-- Task prompt --
Could you reproduce, from the records below, everything from the line with "This screenshot has width=345, height=361." down to the line with "Toggle status checkbox", keeping both of those lines and changing nothing?

━━━━━ Records supplied

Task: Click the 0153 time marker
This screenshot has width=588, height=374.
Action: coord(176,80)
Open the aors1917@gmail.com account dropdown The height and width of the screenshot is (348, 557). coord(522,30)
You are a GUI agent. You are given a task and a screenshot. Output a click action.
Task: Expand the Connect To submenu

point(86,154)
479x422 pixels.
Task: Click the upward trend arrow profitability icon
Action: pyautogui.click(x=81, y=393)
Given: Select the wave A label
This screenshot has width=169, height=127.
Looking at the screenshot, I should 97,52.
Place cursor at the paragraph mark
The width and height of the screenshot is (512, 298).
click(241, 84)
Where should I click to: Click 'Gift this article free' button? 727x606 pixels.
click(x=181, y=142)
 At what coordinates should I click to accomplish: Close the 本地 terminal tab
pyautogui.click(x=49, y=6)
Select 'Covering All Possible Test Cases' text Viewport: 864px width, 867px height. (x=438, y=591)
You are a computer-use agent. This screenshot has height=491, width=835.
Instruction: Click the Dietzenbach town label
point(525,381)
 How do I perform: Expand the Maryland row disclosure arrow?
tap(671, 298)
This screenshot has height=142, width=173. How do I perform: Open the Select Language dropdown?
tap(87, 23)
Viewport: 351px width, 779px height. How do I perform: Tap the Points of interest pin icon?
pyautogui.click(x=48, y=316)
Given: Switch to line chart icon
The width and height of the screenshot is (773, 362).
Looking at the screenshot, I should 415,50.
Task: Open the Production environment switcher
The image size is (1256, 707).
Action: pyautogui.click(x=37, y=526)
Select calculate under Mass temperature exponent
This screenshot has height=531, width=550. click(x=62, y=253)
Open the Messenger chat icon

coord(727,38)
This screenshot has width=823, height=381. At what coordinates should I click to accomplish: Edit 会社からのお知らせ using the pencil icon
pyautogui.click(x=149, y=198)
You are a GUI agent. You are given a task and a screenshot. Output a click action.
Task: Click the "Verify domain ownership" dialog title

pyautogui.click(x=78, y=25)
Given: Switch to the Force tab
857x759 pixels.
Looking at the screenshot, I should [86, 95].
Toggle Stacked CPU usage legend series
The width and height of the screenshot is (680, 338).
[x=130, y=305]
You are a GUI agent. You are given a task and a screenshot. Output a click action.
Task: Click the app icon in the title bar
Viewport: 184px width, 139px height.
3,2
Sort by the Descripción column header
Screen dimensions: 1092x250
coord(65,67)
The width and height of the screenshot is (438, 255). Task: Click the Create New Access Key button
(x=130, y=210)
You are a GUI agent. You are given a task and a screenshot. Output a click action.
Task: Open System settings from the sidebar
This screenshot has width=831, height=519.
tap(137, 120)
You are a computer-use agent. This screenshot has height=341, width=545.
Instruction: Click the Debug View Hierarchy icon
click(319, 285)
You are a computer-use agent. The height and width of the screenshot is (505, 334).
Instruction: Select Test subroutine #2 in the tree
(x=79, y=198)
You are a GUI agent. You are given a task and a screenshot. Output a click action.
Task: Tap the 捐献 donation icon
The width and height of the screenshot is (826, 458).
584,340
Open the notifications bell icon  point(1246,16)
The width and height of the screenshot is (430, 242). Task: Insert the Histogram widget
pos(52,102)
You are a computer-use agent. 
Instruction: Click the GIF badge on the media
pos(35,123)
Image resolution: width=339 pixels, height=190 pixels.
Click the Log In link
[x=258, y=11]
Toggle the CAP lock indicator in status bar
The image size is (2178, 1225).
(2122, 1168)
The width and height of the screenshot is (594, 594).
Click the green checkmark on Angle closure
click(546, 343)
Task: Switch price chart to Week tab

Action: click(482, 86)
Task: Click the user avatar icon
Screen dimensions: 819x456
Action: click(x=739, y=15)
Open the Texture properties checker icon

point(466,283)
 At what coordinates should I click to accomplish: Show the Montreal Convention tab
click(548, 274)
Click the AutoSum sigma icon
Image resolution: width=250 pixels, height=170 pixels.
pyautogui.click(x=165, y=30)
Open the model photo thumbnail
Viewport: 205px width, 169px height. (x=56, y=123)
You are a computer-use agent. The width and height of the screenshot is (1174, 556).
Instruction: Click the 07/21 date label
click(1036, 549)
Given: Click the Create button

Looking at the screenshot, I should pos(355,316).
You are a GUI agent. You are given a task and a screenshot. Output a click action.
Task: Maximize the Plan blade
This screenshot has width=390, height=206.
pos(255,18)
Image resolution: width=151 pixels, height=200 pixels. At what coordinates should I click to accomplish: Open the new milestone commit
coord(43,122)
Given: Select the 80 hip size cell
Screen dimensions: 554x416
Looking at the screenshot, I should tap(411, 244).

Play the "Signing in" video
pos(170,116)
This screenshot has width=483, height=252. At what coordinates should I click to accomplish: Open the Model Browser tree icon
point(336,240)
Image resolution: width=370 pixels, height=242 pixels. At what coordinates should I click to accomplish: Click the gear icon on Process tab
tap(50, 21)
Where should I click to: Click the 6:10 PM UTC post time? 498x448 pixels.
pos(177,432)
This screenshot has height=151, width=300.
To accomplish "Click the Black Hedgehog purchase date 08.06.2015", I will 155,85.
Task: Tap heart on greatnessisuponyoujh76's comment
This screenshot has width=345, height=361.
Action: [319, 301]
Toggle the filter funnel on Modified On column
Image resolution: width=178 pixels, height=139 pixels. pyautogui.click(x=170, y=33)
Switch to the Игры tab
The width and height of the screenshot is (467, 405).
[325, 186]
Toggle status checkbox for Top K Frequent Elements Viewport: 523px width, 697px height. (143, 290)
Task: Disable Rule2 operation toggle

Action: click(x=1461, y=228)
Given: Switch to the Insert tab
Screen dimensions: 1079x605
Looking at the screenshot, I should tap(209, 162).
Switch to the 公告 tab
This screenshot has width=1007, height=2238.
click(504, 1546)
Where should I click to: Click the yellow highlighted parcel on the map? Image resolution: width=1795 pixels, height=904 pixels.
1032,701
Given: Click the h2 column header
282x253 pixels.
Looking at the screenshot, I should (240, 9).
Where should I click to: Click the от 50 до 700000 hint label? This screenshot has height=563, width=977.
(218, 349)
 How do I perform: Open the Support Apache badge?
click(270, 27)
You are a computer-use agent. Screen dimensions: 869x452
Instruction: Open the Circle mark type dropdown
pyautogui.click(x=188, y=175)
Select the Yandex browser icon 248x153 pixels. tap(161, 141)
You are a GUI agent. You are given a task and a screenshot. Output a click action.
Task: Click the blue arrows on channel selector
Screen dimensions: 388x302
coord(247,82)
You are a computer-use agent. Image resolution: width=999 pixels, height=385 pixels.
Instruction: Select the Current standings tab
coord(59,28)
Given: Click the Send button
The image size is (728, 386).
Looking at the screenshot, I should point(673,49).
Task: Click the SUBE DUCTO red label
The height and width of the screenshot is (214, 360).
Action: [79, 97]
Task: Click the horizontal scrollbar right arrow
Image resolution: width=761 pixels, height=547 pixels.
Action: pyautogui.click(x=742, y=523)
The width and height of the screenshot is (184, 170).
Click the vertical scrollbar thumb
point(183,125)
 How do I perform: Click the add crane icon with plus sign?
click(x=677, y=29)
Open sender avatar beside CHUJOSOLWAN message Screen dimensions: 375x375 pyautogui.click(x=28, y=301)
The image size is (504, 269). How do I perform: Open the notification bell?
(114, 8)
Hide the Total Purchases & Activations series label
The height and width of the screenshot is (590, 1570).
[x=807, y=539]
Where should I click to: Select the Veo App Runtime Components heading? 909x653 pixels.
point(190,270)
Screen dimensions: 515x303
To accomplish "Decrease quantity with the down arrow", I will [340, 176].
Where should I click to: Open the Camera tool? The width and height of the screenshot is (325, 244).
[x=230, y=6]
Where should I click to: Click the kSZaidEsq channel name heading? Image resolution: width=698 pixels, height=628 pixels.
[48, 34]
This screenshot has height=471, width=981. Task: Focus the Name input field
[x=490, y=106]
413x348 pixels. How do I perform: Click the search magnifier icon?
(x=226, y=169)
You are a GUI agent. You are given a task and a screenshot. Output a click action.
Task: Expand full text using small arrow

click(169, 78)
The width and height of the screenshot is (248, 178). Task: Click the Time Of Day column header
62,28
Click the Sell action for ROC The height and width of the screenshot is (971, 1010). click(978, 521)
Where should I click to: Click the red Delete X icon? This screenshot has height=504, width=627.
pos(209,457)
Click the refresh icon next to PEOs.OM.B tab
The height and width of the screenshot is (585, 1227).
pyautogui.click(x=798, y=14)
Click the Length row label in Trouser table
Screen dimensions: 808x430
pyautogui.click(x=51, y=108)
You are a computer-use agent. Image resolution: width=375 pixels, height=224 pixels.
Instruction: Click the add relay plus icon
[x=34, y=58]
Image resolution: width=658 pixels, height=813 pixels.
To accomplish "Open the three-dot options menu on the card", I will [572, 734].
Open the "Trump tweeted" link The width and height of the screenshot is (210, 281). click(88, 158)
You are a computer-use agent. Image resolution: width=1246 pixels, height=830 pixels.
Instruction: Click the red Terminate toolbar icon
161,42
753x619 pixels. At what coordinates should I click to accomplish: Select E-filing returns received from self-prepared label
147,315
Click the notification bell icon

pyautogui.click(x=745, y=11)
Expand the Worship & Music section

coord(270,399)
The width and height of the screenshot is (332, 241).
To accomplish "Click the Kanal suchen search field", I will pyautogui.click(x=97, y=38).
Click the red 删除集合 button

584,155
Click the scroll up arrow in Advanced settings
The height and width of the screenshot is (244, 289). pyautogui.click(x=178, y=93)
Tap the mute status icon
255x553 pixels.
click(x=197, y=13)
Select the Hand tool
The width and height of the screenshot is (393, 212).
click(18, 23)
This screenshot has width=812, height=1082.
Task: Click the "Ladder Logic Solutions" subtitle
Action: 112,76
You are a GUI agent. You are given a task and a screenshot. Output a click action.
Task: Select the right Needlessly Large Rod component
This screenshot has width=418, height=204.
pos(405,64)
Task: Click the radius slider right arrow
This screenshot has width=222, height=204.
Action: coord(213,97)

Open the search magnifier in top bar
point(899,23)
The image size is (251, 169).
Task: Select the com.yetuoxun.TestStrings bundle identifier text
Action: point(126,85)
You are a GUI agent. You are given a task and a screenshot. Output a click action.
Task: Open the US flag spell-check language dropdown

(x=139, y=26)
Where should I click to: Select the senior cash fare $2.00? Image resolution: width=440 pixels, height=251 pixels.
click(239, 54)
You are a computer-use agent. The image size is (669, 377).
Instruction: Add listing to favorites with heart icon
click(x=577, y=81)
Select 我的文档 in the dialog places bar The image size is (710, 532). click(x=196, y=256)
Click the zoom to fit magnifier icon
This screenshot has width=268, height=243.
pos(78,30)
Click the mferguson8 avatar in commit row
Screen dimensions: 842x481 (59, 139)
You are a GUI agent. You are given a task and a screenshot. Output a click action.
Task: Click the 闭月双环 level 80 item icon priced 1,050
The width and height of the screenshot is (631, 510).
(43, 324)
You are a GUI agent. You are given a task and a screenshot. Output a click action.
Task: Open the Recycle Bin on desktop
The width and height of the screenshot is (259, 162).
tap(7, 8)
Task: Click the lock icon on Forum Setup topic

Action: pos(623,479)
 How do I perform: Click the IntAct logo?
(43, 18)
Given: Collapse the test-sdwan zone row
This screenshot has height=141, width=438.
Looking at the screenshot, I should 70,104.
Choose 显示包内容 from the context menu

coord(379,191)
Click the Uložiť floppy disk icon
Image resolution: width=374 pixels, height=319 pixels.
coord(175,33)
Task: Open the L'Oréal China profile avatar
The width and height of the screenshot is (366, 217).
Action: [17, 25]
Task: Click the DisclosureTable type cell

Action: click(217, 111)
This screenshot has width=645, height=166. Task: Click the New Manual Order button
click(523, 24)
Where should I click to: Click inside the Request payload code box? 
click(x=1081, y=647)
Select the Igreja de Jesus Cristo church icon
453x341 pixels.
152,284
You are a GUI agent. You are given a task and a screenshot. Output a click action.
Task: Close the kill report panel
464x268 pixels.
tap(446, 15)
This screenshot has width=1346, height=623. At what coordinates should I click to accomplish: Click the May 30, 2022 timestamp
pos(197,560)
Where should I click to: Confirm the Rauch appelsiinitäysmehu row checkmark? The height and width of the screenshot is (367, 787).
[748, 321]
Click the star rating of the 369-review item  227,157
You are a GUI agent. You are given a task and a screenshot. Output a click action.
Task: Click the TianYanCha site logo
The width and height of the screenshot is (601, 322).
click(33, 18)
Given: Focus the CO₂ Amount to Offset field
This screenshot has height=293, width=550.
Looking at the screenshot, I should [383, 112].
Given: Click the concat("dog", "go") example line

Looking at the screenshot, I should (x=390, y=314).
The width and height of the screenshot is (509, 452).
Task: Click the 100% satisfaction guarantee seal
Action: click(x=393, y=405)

━━━━━━━━━━

-- Answer to this task --
This screenshot has width=345, height=361.
Action: [319, 301]
Toggle the filter funnel on Modified On column
Image resolution: width=178 pixels, height=139 pixels. pyautogui.click(x=170, y=33)
Switch to the Игры tab
The width and height of the screenshot is (467, 405).
[325, 186]
Toggle status checkbox for Top K Frequent Elements Viewport: 523px width, 697px height. (143, 290)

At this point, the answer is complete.